(Required work) Your answer should consist solely of the lines from the first line of the data through the line with "The image size is (972, 768).", each reproduced exactly.

Stored data entries
::::::
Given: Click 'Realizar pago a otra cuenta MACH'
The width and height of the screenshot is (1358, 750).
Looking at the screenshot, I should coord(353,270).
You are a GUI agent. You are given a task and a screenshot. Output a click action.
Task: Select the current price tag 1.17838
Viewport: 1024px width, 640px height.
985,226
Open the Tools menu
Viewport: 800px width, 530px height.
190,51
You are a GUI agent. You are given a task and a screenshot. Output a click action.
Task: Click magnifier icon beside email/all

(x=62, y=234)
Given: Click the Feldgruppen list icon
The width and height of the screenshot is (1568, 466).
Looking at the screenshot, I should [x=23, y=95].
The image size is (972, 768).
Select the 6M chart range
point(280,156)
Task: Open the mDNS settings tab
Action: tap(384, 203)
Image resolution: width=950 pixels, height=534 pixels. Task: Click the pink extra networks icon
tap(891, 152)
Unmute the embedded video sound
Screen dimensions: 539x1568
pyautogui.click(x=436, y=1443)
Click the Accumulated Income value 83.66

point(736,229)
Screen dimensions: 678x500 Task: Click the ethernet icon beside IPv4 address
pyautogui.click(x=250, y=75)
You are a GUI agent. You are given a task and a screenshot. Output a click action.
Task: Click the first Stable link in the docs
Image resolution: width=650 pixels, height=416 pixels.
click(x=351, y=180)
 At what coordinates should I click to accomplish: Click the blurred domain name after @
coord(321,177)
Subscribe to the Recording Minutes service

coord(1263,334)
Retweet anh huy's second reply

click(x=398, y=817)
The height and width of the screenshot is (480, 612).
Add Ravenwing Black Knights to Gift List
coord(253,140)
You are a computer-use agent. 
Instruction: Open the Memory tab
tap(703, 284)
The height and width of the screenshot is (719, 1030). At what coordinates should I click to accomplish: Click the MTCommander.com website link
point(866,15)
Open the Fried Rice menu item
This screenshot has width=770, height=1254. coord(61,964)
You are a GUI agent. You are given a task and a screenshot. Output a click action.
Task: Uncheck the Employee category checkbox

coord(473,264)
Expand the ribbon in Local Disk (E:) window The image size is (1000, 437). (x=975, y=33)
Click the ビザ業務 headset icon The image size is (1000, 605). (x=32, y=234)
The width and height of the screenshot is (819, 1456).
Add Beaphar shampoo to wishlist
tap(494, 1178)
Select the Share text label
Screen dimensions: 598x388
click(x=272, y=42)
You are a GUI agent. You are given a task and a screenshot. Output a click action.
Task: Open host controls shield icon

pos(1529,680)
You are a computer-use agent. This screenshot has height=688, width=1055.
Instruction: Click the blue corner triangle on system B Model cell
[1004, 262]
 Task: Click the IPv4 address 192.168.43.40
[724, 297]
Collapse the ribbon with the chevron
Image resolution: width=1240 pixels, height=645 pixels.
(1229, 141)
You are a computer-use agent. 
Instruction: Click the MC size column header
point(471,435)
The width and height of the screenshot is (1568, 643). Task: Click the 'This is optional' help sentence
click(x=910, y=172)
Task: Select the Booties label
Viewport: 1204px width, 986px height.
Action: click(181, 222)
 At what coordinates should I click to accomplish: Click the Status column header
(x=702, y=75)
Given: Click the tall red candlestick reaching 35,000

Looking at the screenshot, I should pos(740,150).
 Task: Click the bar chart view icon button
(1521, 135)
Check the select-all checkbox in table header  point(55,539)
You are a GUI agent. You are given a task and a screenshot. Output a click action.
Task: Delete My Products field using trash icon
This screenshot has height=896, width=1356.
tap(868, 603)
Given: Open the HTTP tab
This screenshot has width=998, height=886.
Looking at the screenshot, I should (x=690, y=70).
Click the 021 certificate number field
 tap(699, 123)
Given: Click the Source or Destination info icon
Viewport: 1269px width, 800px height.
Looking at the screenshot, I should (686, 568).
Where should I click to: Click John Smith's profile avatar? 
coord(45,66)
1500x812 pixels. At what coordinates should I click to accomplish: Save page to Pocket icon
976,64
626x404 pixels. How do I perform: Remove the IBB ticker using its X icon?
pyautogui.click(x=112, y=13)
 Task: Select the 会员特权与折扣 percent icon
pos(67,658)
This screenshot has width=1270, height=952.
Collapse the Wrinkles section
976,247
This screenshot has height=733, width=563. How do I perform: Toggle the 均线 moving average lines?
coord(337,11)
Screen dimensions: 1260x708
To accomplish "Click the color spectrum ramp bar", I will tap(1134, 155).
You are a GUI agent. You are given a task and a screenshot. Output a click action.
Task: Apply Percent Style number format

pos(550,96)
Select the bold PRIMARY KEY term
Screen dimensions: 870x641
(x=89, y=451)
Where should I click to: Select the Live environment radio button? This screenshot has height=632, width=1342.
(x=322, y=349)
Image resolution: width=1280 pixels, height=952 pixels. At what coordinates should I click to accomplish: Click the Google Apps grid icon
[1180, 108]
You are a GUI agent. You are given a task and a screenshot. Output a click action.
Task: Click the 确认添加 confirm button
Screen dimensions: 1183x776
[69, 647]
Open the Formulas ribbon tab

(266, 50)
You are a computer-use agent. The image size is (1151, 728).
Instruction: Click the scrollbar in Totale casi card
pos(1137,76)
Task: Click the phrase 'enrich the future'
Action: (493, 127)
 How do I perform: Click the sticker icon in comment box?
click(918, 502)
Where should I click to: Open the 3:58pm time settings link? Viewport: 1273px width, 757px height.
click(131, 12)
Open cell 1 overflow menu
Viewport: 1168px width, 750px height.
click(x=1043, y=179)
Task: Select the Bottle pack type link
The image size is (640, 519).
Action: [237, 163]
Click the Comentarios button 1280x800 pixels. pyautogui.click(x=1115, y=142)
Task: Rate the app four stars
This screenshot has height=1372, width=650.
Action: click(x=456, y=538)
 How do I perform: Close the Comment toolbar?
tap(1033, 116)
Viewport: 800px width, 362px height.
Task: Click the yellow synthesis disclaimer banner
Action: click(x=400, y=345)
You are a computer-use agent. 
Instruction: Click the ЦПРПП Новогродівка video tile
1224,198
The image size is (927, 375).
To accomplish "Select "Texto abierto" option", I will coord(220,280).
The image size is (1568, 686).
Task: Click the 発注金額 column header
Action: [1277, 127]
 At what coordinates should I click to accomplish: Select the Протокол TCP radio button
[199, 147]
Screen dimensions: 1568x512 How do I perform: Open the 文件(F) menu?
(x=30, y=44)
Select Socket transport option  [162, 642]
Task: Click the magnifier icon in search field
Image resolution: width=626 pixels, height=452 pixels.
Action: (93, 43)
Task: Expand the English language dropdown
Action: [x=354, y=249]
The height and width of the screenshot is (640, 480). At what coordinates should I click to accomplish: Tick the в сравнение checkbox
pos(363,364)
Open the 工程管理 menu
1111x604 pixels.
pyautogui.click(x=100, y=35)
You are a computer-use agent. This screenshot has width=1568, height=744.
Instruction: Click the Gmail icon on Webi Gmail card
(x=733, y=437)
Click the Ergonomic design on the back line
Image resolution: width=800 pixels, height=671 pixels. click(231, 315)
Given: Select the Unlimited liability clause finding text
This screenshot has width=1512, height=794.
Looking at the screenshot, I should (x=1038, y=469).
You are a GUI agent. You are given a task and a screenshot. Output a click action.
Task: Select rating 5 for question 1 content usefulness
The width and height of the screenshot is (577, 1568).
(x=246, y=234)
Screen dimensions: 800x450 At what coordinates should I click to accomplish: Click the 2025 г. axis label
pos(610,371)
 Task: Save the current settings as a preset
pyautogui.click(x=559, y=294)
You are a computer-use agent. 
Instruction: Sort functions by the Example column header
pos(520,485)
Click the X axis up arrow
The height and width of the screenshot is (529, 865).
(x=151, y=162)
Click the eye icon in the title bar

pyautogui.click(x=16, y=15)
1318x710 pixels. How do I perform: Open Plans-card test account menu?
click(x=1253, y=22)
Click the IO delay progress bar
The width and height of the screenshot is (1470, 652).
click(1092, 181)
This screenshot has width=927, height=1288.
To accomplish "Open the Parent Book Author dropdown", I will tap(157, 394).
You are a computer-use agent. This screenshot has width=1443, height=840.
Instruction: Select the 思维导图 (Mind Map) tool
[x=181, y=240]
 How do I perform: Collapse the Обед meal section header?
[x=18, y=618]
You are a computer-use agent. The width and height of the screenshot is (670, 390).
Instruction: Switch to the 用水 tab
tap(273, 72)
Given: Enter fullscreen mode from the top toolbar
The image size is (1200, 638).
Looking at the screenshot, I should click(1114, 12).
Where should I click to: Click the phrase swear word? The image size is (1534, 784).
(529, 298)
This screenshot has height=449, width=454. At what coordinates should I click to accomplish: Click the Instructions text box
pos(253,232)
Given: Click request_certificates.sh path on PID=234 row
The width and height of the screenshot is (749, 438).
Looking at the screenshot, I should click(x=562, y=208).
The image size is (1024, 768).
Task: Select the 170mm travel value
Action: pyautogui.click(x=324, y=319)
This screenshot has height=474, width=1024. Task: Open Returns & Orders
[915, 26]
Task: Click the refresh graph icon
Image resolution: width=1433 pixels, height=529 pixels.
::::::
(Response to the exercise)
Given: Click 'Realizar pago a otra cuenta MACH'
The width and height of the screenshot is (1358, 750).
Looking at the screenshot, I should coord(353,270).
You are a GUI agent. You are given a task and a screenshot. Output a click action.
Task: Select the current price tag 1.17838
Viewport: 1024px width, 640px height.
985,226
Open the Tools menu
Viewport: 800px width, 530px height.
190,51
You are a GUI agent. You are given a task and a screenshot. Output a click action.
Task: Click magnifier icon beside email/all

(x=62, y=234)
Given: Click the Feldgruppen list icon
The width and height of the screenshot is (1568, 466).
Looking at the screenshot, I should [x=23, y=95].
The image size is (972, 768).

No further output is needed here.